» **Reading passage**
————————
On January 20, 1841, Hong Kong Island was occupied by the British during the First Opium War. The island was ceded by Qing China in the aftermath of the war in 1842 and established as a Crown colony in 1843. The colony expanded to the Kowloon Peninsula in 1860 after the Second Opium War and was further extended when Britain obtained a 99-year lease of the New Territories in 1898. Although Hong Kong Island and Kowloon were ceded in perpetuity, the leased area, which comprised 92 per cent of the territory, was vital to the integrity of Hong Kong that Britain agreed to transfer the entire colony to China upon the expiration of that lease in 1997. The transfer has been considered by many as marking the end of the British Empire.
————————
» **Information provided**
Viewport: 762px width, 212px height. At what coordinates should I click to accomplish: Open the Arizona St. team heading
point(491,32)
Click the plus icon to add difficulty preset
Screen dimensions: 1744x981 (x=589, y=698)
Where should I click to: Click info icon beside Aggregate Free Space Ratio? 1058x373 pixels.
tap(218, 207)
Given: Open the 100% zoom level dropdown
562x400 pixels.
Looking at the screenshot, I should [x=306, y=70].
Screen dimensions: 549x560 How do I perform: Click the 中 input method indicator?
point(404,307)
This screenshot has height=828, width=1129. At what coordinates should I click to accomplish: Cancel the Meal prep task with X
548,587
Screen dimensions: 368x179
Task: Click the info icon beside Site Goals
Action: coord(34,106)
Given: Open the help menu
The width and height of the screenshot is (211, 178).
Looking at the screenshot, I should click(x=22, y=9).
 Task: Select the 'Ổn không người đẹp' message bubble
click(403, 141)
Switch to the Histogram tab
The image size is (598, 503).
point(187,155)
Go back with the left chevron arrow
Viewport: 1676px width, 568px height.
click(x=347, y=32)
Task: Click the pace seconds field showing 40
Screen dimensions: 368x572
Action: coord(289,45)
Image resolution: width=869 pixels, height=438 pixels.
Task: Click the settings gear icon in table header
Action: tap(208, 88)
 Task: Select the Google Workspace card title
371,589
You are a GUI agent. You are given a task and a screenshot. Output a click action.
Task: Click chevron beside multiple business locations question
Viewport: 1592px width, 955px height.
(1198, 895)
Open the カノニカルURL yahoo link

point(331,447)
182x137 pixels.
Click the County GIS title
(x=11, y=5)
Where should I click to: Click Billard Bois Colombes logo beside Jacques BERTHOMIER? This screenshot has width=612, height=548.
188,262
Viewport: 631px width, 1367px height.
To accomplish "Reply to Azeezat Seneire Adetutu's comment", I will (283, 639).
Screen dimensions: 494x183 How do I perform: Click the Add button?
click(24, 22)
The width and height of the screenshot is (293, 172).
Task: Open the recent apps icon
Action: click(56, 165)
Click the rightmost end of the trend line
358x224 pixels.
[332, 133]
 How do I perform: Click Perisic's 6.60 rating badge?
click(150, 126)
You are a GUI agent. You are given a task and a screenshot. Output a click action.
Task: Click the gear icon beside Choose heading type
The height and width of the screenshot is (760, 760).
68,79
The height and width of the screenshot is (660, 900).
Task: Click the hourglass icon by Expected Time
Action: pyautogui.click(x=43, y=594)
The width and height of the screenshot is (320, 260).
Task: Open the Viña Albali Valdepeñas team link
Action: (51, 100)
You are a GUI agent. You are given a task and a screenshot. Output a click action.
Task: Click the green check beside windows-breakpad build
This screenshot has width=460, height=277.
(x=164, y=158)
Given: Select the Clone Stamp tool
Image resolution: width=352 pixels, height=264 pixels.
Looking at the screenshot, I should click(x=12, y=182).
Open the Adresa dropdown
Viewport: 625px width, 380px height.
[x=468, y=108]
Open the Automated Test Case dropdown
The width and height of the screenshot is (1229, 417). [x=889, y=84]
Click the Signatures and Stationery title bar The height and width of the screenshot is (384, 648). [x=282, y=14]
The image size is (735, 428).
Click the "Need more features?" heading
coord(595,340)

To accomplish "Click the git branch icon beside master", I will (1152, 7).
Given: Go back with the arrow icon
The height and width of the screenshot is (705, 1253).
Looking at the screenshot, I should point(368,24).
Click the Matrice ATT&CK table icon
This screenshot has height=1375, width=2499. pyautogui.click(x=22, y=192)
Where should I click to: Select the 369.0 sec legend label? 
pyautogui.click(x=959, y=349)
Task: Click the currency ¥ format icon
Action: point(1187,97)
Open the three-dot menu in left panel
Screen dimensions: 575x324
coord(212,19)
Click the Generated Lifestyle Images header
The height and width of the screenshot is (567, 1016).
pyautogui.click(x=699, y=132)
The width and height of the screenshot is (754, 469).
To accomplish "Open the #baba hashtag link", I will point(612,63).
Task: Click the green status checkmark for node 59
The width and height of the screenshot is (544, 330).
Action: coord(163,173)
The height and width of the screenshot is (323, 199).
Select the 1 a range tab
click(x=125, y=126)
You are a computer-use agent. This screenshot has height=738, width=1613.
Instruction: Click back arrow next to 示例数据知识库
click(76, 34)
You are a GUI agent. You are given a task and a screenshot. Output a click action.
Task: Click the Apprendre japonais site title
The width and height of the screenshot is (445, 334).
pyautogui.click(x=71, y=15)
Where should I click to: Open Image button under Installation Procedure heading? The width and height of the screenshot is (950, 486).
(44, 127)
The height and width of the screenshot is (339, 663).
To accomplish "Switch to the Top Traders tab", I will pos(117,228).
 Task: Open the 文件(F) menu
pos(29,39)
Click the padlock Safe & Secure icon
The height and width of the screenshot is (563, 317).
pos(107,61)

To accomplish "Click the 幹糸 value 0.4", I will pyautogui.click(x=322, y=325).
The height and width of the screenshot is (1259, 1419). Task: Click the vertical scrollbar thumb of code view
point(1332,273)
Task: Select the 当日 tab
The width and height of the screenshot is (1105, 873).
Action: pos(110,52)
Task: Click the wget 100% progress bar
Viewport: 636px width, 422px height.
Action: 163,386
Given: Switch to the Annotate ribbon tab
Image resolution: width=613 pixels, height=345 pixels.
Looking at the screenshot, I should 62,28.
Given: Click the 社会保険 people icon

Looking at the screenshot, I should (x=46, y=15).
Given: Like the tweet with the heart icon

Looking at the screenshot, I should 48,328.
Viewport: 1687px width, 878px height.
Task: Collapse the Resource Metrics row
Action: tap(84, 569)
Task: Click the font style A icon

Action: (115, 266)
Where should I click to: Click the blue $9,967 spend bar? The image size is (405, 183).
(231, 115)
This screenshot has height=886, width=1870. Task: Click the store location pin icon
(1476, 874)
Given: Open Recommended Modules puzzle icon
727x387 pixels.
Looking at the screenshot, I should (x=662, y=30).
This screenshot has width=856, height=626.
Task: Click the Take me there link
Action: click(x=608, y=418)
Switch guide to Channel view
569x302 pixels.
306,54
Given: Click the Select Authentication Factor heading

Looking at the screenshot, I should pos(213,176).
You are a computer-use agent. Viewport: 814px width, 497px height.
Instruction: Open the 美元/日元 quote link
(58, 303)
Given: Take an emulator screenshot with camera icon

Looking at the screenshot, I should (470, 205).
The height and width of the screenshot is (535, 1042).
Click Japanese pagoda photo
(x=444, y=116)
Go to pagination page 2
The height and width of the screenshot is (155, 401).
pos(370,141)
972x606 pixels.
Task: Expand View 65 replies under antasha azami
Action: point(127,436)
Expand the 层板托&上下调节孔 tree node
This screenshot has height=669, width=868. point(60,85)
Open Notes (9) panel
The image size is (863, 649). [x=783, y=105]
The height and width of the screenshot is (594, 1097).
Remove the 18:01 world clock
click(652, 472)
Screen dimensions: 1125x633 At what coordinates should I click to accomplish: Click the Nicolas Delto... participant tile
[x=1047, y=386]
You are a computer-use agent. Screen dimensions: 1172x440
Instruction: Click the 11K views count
————————
» **Directives**
• A. Rewrite the passage on Hong Kong's colonial history from "On January 20, 1841, Hong" to "the British Empire.", replacing "Crown colony" with "British dependency".
• B. Translate this sentence from the passage on Hong Kong's colonial history into Spanish: "The transfer has been considered by many as marking the end of the British Empire."
• C. Write what comes next in the passage on Hong Kong's colonial history, picking up after its final sentence.

» **The replies**
• A.
On January 20, 1841, Hong Kong Island was occupied by the British during the First Opium War. The island was ceded by Qing China in the aftermath of the war in 1842 and established as a British dependency in 1843. The colony expanded to the Kowloon Peninsula in 1860 after the Second Opium War and was further extended when Britain obtained a 99-year lease of the New Territories in 1898. Although Hong Kong Island and Kowloon were ceded in perpetuity, the leased area, which comprised 92 per cent of the territory, was vital to the integrity of Hong Kong that Britain agreed to transfer the entire colony to China upon the expiration of that lease in 1997. The transfer has been considered by many as marking the end of the British Empire.

• B. Muchos han considerado que la transferencia marcó el fin del Imperio británico.

• C.
Hong Kong Island (香港島 — Hēunggóng dóu in Cantonese) is an island in the southern part of Hong Kong. It has a population of 1,289,500 and its population density is 16,390/km², as of 2008. The island had a population of about 3,000 inhabitants scattered in a dozen fishing villages when it was occupied by the United Kingdom in 1841. In 1842, the island was formally ceded in perpetuity to the United Kingdom under the Treaty of Nanking and the City of Victoria was then established on the island by the British Force in honor of Queen Victoria. The Central area on the island is the historical, political and economic center of Hong Kong. The northern coast of the island forms the southern shore of the Victoria Harbour, which is largely responsible for the development of Hong Kong due to its deep waters favored by large trade ships.
China was the main supplier of its native tea to the British, whose annual domestic consumption reached 30,050,000 pounds (13,600,000 kg) in 1830, an average of 1.04 pounds (0.47 kg) per head of population. From the British economic standpoint, Chinese tea was a crucial item since it provided massive wealth for the taipans — foreign (especially British) businessmen in China — while the duty on tea accounted for 10% of the government’s income.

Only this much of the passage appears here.